AIM OF THE EXERCISE:
Please repeat the lines below exactly. Begin with the line containing "Viewport: 1022px width, 425px" and go on through the line containing "Click the page".

(Collected data)
──────────
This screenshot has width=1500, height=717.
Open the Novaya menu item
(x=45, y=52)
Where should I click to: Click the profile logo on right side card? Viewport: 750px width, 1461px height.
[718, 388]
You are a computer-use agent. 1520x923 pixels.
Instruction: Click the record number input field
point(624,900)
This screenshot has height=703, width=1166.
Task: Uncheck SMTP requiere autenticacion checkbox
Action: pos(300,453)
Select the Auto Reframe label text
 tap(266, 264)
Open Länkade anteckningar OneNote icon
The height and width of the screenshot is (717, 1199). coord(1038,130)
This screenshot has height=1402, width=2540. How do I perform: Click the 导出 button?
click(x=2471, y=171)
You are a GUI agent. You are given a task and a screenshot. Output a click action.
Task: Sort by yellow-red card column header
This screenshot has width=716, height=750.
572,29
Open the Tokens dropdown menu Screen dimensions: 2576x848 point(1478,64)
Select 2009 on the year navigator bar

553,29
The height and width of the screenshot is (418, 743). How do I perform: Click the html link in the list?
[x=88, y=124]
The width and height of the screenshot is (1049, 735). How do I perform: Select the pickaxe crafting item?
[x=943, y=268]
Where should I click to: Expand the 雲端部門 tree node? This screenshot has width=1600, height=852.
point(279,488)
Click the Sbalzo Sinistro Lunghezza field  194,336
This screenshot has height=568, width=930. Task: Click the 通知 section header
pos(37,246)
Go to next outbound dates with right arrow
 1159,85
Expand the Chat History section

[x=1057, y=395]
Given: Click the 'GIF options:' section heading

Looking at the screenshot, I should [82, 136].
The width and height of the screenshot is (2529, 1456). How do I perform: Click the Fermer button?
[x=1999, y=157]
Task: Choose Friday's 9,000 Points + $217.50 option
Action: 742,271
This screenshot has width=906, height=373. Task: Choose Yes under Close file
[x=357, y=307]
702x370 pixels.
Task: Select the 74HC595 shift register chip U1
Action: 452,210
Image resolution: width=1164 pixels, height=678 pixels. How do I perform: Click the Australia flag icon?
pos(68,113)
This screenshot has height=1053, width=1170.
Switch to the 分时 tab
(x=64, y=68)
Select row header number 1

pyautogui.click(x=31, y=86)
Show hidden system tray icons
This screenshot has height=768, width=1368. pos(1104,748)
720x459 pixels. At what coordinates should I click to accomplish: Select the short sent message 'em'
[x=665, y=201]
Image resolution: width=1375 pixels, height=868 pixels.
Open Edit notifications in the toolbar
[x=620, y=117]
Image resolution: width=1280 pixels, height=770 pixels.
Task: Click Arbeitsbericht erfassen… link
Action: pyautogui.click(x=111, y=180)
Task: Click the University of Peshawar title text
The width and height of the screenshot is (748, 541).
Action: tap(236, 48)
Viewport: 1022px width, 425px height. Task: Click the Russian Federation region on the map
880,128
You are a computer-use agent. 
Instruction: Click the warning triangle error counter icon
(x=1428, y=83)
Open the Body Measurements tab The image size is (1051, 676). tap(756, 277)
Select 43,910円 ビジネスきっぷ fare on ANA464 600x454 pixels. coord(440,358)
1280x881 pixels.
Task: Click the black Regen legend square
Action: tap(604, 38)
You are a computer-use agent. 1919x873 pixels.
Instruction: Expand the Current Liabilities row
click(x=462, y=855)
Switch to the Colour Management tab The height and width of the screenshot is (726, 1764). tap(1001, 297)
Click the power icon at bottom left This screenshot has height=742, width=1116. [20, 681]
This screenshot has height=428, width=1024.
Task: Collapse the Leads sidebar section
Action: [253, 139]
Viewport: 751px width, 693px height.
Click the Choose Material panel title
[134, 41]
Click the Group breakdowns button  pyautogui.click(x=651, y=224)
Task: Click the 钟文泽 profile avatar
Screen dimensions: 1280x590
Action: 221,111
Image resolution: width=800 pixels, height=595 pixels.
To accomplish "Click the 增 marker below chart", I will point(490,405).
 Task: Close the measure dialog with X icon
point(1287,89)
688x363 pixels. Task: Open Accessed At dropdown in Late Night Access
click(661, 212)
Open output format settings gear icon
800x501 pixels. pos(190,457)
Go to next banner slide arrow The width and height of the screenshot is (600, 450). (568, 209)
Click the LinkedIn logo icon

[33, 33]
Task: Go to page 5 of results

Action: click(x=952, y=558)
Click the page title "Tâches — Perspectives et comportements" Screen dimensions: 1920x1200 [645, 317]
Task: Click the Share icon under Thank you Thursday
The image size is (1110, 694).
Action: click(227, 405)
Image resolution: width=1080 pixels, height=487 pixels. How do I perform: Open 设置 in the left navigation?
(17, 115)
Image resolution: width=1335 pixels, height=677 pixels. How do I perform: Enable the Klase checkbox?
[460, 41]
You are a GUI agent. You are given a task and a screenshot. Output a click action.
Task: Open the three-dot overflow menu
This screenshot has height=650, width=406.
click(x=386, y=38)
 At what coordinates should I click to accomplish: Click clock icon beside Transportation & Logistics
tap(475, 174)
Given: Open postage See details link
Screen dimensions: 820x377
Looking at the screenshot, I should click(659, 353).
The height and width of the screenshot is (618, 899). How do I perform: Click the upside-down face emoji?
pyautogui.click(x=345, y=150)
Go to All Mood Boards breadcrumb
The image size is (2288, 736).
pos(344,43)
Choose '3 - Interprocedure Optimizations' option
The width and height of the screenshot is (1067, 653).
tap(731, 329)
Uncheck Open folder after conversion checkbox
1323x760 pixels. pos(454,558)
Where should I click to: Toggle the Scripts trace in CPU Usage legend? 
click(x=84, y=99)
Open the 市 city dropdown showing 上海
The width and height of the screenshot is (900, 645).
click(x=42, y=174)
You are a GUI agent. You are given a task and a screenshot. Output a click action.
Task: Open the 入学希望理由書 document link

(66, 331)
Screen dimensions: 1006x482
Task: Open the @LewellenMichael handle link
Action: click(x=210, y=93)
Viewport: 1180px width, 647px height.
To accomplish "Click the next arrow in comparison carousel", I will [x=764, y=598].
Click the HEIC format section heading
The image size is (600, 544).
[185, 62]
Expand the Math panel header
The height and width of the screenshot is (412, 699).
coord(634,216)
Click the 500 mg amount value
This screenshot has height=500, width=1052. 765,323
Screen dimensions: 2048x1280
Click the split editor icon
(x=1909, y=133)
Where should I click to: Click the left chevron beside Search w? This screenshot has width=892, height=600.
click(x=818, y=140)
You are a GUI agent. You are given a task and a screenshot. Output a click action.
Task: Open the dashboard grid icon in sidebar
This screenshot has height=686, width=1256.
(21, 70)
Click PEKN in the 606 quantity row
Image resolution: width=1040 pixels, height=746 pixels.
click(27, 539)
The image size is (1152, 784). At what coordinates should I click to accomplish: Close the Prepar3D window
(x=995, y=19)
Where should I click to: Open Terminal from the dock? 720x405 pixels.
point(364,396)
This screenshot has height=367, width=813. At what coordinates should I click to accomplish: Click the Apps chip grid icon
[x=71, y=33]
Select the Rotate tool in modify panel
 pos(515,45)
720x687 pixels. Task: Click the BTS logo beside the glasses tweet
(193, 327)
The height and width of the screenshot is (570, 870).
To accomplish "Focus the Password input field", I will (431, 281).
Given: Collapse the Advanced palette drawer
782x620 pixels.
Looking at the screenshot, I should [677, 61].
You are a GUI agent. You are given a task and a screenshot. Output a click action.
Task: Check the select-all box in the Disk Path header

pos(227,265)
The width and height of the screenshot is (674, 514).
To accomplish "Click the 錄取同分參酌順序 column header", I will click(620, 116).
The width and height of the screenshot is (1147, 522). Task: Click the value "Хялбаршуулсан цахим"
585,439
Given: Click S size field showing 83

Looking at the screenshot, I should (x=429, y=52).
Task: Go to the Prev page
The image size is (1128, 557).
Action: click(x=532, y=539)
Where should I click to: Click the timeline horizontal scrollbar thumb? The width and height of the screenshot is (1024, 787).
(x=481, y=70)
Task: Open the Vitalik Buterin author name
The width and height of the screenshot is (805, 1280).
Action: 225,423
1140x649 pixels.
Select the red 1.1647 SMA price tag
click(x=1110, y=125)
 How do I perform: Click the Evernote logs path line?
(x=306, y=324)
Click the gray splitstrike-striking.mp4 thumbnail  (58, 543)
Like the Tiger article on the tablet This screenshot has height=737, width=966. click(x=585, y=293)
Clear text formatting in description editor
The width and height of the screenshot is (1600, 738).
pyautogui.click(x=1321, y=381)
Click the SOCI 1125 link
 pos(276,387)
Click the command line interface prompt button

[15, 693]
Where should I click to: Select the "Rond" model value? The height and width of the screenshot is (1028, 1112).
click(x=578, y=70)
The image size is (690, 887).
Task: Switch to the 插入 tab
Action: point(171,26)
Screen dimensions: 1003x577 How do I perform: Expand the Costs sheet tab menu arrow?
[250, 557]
──────────
SOLUTION:
Viewport: 1022px width, 425px height. Task: Click the Russian Federation region on the map
880,128
You are a computer-use agent. 
Instruction: Click the warning triangle error counter icon
(x=1428, y=83)
Open the Body Measurements tab The image size is (1051, 676). tap(756, 277)
Select 43,910円 ビジネスきっぷ fare on ANA464 600x454 pixels. coord(440,358)
1280x881 pixels.
Task: Click the black Regen legend square
Action: tap(604, 38)
You are a computer-use agent. 1919x873 pixels.
Instruction: Expand the Current Liabilities row
click(x=462, y=855)
Switch to the Colour Management tab The height and width of the screenshot is (726, 1764). tap(1001, 297)
Click the power icon at bottom left This screenshot has height=742, width=1116. [20, 681]
This screenshot has height=428, width=1024.
Task: Collapse the Leads sidebar section
Action: [253, 139]
Viewport: 751px width, 693px height.
Click the Choose Material panel title
[134, 41]
Click the Group breakdowns button  pyautogui.click(x=651, y=224)
Task: Click the 钟文泽 profile avatar
Screen dimensions: 1280x590
Action: 221,111
Image resolution: width=800 pixels, height=595 pixels.
To accomplish "Click the 增 marker below chart", I will point(490,405).
 Task: Close the measure dialog with X icon
point(1287,89)
688x363 pixels. Task: Open Accessed At dropdown in Late Night Access
click(661, 212)
Open output format settings gear icon
800x501 pixels. pos(190,457)
Go to next banner slide arrow The width and height of the screenshot is (600, 450). (568, 209)
Click the LinkedIn logo icon

[33, 33]
Task: Go to page 5 of results

Action: click(x=952, y=558)
Click the page title "Tâches — Perspectives et comportements" Screen dimensions: 1920x1200 [645, 317]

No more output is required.